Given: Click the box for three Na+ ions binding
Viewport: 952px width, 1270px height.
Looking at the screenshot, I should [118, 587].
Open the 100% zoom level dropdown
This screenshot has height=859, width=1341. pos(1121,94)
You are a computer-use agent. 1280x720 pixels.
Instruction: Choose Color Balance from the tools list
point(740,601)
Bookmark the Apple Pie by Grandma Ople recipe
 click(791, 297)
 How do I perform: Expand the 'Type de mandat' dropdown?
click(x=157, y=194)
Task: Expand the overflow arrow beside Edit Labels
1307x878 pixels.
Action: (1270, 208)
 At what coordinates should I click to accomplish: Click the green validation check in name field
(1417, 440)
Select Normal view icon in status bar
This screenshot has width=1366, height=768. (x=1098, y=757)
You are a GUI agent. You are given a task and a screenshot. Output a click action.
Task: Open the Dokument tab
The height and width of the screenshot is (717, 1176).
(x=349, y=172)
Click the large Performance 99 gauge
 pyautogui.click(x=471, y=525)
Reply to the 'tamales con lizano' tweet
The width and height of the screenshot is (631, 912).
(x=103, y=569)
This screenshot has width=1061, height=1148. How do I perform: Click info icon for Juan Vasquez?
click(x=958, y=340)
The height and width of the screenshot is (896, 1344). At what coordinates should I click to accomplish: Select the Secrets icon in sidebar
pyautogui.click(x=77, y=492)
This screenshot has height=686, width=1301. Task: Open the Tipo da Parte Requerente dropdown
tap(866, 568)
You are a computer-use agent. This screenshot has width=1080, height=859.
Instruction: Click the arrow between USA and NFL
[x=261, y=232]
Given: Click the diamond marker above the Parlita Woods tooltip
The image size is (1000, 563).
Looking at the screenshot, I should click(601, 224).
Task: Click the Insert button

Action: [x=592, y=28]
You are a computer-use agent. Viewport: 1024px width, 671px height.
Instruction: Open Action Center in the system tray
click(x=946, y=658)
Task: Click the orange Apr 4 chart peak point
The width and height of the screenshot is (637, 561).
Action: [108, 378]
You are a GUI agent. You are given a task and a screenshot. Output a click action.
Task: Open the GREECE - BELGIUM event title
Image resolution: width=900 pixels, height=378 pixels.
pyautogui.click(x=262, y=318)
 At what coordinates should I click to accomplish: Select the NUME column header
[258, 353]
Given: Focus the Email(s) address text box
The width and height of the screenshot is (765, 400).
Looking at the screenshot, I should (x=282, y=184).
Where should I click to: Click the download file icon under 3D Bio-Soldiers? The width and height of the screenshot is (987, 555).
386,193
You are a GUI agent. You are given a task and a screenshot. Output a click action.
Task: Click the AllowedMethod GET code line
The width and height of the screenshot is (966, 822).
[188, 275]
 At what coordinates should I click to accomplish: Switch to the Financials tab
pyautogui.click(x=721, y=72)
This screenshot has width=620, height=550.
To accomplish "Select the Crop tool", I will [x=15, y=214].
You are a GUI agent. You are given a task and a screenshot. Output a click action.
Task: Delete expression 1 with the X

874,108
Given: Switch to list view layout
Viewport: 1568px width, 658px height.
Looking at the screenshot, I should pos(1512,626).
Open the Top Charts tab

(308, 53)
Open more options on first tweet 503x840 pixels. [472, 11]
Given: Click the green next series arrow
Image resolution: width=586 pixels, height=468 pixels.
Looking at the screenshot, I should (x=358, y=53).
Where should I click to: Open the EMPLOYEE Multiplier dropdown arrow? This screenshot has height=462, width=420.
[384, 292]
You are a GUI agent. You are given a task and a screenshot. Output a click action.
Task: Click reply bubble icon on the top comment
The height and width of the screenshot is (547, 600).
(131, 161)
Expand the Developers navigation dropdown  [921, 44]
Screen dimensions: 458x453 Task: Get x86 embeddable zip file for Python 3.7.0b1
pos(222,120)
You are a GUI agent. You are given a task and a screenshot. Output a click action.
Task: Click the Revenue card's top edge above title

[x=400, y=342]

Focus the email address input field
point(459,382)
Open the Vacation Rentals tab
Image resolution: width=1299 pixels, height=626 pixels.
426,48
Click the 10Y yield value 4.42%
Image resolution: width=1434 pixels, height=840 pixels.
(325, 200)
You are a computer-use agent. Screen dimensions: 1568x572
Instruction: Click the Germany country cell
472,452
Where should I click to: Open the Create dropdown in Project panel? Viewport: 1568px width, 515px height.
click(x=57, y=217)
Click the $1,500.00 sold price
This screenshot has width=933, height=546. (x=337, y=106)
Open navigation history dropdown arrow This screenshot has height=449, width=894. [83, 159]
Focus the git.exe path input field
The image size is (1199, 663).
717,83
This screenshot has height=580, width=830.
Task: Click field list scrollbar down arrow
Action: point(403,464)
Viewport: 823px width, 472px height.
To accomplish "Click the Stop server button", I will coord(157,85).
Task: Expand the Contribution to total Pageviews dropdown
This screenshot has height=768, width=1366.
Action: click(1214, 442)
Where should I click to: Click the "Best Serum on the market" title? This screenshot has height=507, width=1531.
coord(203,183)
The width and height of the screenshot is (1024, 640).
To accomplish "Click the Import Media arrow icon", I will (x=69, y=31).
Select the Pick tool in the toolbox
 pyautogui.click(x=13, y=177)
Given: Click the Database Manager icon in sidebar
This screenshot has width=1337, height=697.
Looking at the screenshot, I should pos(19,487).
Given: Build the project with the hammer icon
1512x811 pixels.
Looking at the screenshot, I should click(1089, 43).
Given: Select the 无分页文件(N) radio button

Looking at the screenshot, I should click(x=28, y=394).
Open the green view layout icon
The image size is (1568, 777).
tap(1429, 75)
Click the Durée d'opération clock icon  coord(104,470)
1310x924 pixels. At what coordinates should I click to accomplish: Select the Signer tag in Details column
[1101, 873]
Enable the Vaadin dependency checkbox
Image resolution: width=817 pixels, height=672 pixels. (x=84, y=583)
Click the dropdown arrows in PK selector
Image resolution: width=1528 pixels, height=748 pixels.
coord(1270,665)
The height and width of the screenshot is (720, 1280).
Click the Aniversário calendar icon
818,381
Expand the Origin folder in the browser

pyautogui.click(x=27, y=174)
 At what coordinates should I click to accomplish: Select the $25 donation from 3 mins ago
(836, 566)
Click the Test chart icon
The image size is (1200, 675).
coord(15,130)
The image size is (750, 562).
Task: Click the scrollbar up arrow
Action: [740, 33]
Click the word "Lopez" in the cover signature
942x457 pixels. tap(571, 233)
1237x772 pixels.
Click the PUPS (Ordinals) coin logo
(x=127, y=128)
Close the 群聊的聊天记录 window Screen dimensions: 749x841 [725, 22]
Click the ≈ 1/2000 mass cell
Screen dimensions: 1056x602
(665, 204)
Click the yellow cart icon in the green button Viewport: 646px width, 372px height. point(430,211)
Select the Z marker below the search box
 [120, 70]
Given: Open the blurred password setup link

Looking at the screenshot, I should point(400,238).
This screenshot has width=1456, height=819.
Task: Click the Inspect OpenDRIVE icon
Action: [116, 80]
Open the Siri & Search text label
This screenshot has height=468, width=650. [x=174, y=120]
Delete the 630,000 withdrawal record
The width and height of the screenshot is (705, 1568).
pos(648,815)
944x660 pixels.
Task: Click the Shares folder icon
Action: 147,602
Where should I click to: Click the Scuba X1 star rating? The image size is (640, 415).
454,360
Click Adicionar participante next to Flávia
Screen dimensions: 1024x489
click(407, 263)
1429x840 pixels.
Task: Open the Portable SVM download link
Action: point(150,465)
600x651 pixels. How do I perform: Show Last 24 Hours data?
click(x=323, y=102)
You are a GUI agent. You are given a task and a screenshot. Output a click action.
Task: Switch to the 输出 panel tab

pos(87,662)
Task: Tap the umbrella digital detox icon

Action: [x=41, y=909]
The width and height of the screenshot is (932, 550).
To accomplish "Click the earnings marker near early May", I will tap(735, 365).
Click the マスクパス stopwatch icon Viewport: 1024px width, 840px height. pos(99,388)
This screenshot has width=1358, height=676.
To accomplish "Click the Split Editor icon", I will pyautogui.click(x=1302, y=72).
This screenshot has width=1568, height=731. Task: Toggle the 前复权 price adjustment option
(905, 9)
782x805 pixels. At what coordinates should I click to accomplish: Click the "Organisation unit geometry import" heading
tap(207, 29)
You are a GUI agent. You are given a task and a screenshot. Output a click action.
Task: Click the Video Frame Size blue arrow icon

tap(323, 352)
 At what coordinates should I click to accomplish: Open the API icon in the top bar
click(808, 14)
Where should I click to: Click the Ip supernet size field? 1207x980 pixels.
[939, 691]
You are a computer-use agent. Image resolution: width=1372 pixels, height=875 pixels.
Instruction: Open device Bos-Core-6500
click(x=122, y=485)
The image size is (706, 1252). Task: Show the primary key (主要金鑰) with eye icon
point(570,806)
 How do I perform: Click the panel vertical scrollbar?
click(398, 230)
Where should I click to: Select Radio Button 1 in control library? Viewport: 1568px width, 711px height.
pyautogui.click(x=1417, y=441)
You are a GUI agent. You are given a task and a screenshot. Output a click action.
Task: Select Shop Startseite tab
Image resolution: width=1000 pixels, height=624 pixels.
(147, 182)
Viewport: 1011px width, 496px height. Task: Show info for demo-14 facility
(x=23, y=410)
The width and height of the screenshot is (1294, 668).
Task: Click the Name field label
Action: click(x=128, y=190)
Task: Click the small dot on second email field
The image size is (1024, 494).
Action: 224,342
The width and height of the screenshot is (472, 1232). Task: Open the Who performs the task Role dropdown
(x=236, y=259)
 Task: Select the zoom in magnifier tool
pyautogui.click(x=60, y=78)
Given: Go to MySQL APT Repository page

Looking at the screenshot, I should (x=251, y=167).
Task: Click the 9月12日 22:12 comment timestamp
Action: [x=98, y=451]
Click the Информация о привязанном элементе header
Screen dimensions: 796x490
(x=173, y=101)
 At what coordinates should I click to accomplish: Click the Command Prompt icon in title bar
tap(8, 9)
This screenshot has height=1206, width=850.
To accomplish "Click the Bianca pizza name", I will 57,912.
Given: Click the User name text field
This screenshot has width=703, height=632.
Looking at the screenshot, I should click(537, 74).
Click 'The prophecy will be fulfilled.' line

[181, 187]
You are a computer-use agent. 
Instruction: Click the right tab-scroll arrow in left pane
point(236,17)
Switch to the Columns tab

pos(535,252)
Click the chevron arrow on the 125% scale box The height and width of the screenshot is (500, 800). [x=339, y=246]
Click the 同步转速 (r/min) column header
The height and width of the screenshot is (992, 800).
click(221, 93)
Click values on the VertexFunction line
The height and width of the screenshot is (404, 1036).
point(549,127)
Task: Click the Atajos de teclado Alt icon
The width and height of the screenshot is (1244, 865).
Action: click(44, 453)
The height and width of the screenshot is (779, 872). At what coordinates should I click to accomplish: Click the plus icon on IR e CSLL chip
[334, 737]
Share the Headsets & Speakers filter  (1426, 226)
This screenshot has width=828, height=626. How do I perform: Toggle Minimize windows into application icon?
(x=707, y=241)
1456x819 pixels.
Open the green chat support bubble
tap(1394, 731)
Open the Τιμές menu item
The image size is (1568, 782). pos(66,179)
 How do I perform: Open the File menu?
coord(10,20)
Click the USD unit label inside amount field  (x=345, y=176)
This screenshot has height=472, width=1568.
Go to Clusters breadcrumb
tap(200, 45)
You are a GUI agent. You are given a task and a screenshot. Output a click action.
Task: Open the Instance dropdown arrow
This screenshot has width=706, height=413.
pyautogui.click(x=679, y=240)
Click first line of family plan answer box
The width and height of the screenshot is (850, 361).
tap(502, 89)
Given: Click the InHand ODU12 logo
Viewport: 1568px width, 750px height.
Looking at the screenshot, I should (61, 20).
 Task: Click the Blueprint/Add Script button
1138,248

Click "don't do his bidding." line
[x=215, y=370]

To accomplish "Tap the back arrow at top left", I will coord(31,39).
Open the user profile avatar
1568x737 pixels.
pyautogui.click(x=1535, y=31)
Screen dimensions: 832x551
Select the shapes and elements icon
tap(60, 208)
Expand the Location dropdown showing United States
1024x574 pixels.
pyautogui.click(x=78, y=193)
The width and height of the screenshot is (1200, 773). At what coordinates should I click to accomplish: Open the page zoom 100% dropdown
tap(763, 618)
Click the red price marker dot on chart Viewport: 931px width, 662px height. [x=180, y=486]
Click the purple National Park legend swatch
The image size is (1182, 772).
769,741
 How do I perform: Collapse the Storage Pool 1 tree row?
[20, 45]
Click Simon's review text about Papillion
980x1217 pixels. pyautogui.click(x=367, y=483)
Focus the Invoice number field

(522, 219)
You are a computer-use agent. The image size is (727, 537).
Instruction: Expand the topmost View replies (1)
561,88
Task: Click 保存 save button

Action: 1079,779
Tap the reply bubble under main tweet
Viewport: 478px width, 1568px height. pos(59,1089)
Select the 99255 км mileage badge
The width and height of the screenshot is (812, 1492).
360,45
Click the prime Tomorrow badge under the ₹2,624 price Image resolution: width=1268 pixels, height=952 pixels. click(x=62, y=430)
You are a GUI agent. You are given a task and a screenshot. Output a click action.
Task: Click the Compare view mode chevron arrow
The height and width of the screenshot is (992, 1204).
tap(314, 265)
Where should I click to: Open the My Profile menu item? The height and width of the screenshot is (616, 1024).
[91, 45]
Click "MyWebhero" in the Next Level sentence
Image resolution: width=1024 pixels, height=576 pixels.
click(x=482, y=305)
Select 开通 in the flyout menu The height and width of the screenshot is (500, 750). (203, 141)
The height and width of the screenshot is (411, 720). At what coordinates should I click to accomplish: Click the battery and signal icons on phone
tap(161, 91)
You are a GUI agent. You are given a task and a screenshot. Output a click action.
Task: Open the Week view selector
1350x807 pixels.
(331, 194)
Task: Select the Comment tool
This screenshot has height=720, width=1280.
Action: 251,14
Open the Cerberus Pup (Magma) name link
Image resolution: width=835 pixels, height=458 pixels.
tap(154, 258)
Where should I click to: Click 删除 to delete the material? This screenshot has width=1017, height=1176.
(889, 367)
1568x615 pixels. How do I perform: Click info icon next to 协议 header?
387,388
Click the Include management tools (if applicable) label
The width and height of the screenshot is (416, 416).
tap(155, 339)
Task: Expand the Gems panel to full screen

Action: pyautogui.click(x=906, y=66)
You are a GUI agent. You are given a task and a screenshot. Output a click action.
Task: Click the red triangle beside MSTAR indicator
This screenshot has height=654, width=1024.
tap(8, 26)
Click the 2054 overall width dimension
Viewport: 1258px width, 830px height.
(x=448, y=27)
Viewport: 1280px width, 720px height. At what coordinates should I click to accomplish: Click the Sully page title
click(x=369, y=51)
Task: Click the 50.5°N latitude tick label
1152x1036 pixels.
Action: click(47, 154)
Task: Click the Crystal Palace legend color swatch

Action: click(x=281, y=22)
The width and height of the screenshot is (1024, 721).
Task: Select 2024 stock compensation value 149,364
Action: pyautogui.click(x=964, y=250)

• • • • • • •

# Problem to work on:
Print again the lines of the entries above that fall between the line holding "Select 开通 in" and the line holding "Task: Select the Comment tool", inclusive, exactly as they stand.

# Solved problem:
Select 开通 in the flyout menu The height and width of the screenshot is (500, 750). (203, 141)
The height and width of the screenshot is (411, 720). At what coordinates should I click to accomplish: Click the battery and signal icons on phone
tap(161, 91)
You are a GUI agent. You are given a task and a screenshot. Output a click action.
Task: Open the Week view selector
1350x807 pixels.
(331, 194)
Task: Select the Comment tool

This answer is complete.